GIVEN INSTRUCTION: Reproduce the lines of the listing below verbatim, everything from the line containing "You are a computer-use agent. 1498x845" down to the line containing "[x=439, y=395]", with both of those lines included.

RECORDS SHOWN:
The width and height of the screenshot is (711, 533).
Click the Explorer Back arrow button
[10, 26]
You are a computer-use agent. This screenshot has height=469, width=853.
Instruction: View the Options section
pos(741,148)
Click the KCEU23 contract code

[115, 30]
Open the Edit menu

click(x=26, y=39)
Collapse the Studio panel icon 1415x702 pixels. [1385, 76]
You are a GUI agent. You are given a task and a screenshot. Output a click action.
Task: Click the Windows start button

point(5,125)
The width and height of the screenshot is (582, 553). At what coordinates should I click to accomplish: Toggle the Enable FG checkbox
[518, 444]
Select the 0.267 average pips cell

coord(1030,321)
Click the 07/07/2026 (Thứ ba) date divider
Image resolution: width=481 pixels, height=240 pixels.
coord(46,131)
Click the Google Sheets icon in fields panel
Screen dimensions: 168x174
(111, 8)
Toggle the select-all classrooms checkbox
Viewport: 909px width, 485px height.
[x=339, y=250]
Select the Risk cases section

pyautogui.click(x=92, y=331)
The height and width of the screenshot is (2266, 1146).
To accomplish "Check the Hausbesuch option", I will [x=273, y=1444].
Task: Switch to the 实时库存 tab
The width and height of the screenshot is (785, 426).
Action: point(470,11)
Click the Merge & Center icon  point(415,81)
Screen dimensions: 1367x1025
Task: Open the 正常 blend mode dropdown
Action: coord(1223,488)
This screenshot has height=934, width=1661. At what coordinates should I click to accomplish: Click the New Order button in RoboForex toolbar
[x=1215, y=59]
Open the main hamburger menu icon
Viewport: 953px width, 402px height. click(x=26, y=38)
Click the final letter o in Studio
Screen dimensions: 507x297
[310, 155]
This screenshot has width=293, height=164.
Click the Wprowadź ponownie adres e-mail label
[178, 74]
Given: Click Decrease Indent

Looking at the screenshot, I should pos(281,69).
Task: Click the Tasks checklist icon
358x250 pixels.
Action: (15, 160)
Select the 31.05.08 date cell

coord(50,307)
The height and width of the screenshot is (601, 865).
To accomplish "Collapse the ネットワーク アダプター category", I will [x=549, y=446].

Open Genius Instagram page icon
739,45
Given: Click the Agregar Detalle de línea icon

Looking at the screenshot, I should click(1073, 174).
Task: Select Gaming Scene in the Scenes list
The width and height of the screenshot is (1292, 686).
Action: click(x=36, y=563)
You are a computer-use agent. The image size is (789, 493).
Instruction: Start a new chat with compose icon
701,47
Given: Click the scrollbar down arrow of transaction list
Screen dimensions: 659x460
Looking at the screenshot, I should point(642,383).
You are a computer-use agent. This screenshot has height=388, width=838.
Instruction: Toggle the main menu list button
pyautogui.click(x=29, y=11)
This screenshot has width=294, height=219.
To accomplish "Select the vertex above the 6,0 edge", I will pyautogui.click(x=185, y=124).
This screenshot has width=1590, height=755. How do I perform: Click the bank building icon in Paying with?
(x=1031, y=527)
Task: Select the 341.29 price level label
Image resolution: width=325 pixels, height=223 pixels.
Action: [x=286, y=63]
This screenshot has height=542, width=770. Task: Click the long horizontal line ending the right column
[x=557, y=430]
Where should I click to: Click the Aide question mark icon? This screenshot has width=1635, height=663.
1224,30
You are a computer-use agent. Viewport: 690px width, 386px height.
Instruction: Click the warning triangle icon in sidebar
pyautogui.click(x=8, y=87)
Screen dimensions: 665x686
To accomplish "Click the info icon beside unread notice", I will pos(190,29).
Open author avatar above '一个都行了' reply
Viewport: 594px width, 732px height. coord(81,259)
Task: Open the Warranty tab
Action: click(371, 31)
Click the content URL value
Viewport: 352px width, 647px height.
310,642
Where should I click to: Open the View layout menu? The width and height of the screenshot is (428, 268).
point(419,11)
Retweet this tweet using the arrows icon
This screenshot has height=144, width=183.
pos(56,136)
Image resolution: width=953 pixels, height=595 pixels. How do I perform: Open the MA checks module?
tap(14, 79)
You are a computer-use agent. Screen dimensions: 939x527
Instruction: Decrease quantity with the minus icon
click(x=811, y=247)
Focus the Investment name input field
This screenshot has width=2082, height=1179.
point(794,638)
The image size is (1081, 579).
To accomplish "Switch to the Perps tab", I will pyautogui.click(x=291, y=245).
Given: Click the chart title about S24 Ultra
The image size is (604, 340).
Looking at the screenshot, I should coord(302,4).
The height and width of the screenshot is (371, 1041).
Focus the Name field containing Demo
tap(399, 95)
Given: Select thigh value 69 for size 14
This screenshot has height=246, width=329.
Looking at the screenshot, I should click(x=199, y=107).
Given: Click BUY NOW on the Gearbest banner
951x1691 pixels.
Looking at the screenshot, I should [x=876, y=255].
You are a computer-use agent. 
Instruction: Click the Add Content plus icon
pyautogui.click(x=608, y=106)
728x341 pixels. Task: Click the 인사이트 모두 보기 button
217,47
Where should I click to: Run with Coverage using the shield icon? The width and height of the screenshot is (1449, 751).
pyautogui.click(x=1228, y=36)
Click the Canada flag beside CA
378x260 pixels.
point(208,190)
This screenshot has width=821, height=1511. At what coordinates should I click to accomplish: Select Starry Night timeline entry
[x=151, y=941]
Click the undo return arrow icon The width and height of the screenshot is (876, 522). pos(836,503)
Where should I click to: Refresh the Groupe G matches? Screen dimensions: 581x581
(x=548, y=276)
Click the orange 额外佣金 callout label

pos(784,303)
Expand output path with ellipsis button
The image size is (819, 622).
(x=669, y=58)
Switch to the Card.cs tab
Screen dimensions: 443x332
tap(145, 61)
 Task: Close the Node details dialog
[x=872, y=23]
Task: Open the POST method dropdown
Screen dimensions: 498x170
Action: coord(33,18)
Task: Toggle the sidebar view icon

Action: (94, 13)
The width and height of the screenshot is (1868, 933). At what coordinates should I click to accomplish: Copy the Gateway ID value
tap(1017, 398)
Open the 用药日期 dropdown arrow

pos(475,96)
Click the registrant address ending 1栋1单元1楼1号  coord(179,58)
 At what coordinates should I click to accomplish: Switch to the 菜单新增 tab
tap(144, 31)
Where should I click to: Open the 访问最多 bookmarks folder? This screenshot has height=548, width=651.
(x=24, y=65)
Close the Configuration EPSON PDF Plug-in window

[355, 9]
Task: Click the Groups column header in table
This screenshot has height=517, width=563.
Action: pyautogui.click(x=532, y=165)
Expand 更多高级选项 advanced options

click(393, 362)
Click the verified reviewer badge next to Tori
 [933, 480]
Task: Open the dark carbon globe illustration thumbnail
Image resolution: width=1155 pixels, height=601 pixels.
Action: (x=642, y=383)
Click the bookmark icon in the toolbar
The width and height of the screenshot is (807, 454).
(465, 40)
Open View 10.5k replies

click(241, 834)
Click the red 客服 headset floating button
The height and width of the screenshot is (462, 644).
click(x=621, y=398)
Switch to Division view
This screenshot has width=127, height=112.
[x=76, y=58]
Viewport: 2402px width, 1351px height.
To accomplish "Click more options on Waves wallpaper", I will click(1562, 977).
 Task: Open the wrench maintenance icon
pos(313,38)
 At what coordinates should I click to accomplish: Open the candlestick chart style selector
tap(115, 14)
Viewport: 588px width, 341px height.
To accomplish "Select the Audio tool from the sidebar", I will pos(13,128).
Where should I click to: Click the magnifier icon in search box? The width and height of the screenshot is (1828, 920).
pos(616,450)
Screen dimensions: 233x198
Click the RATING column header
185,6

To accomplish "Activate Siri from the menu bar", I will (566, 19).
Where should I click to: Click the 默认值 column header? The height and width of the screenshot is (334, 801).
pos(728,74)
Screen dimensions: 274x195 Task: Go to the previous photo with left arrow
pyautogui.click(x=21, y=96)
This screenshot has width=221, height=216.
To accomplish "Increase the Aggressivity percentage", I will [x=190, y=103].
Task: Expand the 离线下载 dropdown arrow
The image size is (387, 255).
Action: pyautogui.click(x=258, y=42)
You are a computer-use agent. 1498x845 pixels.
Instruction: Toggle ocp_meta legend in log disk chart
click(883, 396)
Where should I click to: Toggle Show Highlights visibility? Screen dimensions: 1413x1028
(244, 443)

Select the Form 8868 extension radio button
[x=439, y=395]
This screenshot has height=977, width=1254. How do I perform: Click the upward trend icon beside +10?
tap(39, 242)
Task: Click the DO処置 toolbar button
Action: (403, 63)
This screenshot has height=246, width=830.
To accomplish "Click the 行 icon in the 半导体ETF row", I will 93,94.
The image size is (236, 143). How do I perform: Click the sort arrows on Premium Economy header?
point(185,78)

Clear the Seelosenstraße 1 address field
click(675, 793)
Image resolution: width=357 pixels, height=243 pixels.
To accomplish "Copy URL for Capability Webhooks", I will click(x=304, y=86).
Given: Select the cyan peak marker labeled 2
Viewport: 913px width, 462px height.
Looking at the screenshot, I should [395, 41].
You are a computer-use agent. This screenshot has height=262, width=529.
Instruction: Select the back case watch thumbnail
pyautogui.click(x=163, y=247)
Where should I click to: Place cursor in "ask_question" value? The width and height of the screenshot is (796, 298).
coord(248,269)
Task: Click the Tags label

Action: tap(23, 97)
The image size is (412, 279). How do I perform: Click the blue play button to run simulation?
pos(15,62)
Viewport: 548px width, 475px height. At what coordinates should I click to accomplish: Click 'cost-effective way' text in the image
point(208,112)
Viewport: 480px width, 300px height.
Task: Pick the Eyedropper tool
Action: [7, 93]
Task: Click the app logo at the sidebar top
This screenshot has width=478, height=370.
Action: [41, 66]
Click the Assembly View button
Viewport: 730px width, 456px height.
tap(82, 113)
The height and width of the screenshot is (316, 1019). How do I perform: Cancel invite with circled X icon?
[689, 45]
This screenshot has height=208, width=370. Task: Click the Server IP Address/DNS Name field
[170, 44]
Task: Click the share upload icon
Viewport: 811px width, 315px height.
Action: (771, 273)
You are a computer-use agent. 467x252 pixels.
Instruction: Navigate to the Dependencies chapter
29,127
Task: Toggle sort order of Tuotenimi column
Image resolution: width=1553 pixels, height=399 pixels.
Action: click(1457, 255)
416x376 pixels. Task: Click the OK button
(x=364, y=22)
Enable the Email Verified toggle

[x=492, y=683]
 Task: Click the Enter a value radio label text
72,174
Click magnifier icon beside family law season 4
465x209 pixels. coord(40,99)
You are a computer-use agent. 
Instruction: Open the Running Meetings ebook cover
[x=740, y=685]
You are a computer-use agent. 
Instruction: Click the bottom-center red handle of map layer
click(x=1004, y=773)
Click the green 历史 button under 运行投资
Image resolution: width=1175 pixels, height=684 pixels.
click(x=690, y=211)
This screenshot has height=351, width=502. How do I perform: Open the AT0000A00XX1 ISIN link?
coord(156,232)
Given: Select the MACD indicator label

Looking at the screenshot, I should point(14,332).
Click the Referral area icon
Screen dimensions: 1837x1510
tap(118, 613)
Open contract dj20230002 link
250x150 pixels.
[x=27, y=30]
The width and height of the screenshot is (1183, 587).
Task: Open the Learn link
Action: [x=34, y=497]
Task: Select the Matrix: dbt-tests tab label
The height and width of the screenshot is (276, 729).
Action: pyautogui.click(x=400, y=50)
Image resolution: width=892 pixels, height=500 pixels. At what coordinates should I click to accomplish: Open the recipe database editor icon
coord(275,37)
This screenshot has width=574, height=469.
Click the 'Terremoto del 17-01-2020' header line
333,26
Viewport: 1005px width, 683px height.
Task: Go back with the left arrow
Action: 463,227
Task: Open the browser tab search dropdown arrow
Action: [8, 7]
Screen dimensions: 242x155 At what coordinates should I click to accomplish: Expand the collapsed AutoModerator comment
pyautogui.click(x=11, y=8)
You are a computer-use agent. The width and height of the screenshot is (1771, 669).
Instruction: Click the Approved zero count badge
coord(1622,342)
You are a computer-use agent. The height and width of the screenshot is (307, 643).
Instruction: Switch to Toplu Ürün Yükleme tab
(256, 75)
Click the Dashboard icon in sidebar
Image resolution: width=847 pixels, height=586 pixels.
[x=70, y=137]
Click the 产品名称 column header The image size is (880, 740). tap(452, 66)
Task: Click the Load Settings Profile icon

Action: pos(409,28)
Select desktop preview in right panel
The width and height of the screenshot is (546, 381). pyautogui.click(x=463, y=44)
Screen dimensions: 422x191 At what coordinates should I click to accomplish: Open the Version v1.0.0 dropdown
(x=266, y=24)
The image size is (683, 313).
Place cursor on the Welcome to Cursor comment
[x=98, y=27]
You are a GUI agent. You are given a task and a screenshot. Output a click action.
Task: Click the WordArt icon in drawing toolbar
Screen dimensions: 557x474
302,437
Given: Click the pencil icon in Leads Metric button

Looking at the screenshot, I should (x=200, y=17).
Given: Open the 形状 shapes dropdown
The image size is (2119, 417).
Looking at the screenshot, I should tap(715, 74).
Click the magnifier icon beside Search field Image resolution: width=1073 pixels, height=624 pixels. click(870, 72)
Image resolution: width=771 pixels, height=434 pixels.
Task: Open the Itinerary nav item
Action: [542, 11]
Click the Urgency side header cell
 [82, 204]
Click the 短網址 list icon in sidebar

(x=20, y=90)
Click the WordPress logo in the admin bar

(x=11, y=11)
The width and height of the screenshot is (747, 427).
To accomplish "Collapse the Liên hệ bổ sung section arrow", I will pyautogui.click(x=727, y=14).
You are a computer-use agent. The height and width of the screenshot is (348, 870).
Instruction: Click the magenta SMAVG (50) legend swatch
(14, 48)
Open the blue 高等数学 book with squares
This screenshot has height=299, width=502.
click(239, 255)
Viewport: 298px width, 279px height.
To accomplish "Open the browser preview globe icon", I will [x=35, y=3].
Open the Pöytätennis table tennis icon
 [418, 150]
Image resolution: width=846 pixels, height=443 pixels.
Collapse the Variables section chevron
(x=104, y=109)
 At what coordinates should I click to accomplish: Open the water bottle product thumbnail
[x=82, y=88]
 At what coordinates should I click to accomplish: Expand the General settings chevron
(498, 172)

EXERCISE OUTPUT:
You are a computer-use agent. 1498x845 pixels.
Instruction: Toggle ocp_meta legend in log disk chart
click(883, 396)
Where should I click to: Toggle Show Highlights visibility? Screen dimensions: 1413x1028
(244, 443)

Select the Form 8868 extension radio button
[x=439, y=395]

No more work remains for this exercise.